Las Vegas spa worker found frozen to death inside cryotherapy tank
Spa worker Chelsea Ake-Salvacion was found dead inside a cryotherapy tank – a capsule that surrounds the body in freezing temperatures, in a bid to relieve pain
A 24-year-old Las Vegas beauty salon employee has been found dead inside a cryotherapy deep-freeze unit.
Chelsea Ake-Salvacion sent a text message to her boyfriend saying that her muscles were aching and she was staying late at work for a few minutes inside the tank, to assist her recovery in the -110 celcius temperatures.
She was found dead by co-workers the following morning, October 10.
On Tuesday the Rejuvenice centre where she worked, in Henderson, a southern Vegas suburb, was shut down by the local authorities for not having the correct insurance documentation. The Las Vegas Review Journal reported that inspectors from the Nevada state board of cosmetology were due to visit on Tuesday afternoon to assess whether the site was carrying out unlicensed procedures.
The treatment, which exposes the body to nitrogen gas at sub-zero temperatures, is said to assist muscle regeneration and improve skin tone.

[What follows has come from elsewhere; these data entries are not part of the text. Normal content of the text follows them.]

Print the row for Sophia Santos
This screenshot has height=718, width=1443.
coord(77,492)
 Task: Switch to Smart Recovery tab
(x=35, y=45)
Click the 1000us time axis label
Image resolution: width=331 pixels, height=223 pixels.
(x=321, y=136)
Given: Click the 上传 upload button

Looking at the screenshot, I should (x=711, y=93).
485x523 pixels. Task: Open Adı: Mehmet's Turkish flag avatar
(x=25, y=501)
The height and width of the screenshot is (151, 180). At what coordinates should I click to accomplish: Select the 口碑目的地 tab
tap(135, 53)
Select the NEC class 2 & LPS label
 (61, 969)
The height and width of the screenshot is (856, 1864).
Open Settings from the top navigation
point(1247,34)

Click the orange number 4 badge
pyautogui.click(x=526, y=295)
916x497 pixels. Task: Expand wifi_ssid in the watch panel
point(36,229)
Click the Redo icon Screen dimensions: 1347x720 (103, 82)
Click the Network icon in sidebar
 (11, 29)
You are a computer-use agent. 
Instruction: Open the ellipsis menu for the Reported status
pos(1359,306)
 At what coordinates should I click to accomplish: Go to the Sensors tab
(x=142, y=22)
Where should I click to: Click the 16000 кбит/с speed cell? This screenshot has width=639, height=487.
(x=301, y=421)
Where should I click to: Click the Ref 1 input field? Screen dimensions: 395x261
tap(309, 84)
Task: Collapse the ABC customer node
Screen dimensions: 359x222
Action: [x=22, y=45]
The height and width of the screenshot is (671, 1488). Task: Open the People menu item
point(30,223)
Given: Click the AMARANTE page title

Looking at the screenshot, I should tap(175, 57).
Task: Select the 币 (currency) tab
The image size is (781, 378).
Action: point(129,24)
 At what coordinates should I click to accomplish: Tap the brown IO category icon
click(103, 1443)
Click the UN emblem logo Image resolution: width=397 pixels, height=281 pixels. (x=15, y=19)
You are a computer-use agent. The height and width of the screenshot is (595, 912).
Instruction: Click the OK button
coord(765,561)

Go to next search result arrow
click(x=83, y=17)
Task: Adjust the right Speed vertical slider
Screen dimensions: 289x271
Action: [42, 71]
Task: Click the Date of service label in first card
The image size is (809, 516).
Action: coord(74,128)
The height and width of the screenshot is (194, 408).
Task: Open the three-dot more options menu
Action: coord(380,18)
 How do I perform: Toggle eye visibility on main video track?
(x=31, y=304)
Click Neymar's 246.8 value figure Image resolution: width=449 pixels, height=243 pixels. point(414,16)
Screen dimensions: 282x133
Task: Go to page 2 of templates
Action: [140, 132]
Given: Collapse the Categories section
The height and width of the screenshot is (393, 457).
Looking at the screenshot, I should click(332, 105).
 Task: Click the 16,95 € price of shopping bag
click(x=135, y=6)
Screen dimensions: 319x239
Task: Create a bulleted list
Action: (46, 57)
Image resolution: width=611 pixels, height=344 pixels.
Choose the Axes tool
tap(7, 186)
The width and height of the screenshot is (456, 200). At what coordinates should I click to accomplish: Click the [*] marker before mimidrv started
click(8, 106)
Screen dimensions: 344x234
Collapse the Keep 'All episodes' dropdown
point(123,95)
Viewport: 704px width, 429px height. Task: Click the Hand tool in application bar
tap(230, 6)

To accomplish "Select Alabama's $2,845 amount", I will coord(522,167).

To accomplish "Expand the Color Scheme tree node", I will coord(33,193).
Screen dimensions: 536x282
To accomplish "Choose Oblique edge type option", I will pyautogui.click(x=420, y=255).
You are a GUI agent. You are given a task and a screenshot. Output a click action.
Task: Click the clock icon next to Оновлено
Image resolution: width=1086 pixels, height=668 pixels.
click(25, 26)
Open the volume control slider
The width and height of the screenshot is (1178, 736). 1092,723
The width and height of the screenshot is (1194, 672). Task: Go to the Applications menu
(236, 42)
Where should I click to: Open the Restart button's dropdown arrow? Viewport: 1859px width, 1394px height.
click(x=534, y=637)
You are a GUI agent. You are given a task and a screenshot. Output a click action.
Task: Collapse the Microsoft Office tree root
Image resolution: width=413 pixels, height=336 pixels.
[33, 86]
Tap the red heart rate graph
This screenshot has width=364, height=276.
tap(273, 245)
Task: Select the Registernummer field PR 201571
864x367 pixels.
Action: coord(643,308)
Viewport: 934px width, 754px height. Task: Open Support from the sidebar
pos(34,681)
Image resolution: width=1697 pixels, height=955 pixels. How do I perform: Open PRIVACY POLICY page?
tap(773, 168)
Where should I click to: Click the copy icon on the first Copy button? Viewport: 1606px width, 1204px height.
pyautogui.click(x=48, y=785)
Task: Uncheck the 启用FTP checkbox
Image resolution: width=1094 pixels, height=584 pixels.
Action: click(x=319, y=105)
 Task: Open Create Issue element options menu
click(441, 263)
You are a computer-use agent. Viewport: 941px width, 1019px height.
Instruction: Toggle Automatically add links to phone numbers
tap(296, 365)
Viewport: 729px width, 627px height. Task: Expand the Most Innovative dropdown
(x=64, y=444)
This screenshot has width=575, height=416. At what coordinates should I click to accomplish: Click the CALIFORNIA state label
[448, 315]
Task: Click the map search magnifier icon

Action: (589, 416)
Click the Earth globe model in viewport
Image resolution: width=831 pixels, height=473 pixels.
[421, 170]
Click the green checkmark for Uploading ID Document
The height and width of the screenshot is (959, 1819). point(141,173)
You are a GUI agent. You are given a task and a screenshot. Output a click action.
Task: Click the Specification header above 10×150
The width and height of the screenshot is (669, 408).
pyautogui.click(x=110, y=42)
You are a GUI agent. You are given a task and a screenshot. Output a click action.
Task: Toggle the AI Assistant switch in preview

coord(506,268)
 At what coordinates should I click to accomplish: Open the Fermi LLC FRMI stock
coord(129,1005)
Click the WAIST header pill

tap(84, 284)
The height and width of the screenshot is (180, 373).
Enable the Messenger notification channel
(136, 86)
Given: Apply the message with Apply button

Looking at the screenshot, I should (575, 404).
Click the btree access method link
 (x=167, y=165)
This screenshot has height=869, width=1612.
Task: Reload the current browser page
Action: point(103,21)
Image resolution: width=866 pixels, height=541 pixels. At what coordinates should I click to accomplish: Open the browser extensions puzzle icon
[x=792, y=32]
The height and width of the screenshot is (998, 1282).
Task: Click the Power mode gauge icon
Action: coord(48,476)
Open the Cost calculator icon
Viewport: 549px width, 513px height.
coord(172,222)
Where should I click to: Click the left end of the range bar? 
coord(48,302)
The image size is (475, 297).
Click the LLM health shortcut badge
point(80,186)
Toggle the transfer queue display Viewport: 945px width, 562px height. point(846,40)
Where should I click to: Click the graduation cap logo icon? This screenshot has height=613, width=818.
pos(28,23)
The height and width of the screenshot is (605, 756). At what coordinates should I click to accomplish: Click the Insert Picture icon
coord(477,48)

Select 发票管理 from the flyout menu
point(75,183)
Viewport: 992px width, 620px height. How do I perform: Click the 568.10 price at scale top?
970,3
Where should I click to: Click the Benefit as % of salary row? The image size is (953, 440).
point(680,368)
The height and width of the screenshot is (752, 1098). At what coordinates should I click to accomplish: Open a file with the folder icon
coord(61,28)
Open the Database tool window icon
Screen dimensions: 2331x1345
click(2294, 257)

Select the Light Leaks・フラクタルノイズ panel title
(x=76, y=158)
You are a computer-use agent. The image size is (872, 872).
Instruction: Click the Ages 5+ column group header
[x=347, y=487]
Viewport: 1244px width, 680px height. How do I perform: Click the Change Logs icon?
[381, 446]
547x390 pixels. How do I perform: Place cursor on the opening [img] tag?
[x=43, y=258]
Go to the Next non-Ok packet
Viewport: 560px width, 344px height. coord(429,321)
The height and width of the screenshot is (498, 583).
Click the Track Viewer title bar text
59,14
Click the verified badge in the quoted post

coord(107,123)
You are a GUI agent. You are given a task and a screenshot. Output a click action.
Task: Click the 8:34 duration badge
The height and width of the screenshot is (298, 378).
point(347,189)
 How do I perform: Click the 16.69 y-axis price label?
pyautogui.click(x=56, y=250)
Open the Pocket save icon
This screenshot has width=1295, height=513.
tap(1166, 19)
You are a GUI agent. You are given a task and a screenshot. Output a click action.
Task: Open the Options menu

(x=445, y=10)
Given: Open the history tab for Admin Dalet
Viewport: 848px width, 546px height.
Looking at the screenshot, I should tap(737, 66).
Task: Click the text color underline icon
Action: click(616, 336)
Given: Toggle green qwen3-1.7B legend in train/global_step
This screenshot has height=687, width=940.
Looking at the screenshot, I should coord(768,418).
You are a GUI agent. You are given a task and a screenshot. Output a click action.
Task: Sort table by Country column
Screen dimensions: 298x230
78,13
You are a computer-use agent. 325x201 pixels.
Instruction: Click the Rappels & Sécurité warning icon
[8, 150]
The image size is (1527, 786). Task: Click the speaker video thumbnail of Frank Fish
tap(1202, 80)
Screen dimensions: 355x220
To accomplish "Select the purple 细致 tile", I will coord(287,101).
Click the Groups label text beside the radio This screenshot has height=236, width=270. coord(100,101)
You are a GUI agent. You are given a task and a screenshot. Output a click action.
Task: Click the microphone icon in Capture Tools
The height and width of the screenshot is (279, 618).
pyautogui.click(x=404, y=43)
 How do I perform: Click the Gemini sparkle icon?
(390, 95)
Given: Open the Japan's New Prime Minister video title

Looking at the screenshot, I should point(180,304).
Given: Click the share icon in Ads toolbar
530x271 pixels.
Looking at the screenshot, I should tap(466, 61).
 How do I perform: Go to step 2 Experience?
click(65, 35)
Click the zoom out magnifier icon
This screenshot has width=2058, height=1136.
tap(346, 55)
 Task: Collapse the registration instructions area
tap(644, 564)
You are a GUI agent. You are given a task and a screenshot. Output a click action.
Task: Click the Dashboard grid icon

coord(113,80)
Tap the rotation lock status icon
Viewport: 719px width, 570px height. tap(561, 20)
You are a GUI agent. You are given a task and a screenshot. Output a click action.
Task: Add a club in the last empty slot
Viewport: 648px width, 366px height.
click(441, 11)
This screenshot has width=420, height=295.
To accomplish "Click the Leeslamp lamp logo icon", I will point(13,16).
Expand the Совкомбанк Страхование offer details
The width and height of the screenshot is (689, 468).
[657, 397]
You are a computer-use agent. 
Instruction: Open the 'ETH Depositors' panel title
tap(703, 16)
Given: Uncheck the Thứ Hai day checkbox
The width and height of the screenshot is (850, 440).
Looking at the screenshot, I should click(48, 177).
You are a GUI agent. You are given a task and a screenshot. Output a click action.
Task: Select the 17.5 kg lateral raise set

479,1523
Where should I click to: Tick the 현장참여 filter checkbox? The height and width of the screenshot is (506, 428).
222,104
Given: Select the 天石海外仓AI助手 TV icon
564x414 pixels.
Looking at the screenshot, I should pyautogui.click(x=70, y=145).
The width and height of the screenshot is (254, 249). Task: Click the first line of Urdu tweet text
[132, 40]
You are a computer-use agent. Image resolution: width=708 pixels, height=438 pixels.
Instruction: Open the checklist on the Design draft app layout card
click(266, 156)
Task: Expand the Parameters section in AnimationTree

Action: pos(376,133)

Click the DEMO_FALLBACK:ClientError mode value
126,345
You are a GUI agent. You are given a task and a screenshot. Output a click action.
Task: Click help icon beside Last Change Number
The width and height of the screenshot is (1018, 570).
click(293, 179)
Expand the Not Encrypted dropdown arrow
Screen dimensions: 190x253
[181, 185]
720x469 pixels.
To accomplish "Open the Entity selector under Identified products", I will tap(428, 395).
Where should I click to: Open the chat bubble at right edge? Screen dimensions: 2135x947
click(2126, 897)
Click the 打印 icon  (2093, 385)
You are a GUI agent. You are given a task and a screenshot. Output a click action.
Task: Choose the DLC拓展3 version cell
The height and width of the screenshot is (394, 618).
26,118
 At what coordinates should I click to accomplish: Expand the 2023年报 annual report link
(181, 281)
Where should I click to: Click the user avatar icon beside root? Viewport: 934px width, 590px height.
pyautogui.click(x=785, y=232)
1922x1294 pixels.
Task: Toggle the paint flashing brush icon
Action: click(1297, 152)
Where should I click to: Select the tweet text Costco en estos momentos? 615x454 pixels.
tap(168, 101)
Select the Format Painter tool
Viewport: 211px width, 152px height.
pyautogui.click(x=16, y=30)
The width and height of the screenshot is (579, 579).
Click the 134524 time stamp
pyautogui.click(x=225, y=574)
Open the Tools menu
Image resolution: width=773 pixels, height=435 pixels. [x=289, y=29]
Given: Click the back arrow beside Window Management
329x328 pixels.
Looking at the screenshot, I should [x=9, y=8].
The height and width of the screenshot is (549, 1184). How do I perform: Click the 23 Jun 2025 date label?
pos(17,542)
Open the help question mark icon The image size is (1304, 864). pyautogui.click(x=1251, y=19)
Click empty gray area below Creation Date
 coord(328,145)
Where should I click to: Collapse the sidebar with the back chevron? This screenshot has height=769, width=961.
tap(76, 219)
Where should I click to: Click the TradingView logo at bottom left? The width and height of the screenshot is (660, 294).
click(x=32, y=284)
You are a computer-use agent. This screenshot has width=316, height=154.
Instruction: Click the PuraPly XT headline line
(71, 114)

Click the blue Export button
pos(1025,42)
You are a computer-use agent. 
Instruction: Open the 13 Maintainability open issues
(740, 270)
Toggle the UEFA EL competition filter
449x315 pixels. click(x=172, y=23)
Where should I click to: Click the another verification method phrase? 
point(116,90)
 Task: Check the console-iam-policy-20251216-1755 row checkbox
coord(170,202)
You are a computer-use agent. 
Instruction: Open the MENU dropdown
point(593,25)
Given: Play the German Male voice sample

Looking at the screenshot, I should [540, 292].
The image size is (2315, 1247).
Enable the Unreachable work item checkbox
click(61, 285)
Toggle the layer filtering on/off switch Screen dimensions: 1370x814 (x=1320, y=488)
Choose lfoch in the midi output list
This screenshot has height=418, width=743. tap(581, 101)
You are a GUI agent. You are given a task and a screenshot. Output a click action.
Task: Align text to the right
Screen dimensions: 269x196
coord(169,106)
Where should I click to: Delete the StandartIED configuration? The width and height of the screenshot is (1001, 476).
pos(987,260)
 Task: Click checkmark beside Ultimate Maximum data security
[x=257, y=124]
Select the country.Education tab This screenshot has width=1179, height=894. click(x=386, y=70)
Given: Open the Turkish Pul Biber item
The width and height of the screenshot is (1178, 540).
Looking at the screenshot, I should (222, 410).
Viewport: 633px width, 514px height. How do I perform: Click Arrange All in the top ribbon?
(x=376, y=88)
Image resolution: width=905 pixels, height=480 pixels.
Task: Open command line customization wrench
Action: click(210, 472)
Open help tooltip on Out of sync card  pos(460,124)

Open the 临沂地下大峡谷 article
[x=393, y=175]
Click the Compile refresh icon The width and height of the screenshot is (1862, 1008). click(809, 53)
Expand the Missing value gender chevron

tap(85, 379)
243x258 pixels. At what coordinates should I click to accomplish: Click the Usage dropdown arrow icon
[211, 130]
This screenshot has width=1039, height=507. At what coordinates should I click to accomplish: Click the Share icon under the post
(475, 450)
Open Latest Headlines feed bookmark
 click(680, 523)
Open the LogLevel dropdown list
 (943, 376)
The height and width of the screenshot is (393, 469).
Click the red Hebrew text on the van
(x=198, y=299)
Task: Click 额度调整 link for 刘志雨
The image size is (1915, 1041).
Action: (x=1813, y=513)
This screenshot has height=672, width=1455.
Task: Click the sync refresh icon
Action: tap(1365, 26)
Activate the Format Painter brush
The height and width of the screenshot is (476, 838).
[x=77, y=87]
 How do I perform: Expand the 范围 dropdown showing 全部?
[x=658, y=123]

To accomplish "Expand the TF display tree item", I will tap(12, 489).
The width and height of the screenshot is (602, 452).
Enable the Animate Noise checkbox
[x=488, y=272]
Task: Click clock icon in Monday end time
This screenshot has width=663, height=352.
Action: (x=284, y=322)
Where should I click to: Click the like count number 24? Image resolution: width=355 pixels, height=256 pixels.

Daniel Craig, Jennifer Aniston, footballers Franck Ribery and Cristiano Ronaldo and basketball player LeBron James have all reportedly used the tanks – an extreme version of an ice bath.
In the US salons offering the treatment have sprung up in at least 30 cities, with a three minute session in a cryotherapy chamber costing anywhere between $40 and $100 (£26-65).
But some experts have expressed doubts about its usefulness, and others have questioned its safety. Practitioners say no one should ever be in the chamber alone, as Ake-Salvacion was.
In a statement, the owners of the centre where Ake-Salvacion died – a two-store chain called Rejuvenice – said they were “devastated by this accident,” and that they were “voluntarily scrutinising each and every one of our internal procedures to ensure nothing like this ever happens again.”
The company’s website says that its chambers are “equipped with numerous safety features” and that doors are never locked, allowing clients to exit at any time.
“Something went wrong,” said Albert Ake, 48, the uncle of Ake-Salvacion. He told The New York Times: “What she told me is that there is nothing dangerous about doing this. That the only thing that could happen is you’re there a little too long and you get frost nip on your fingers.”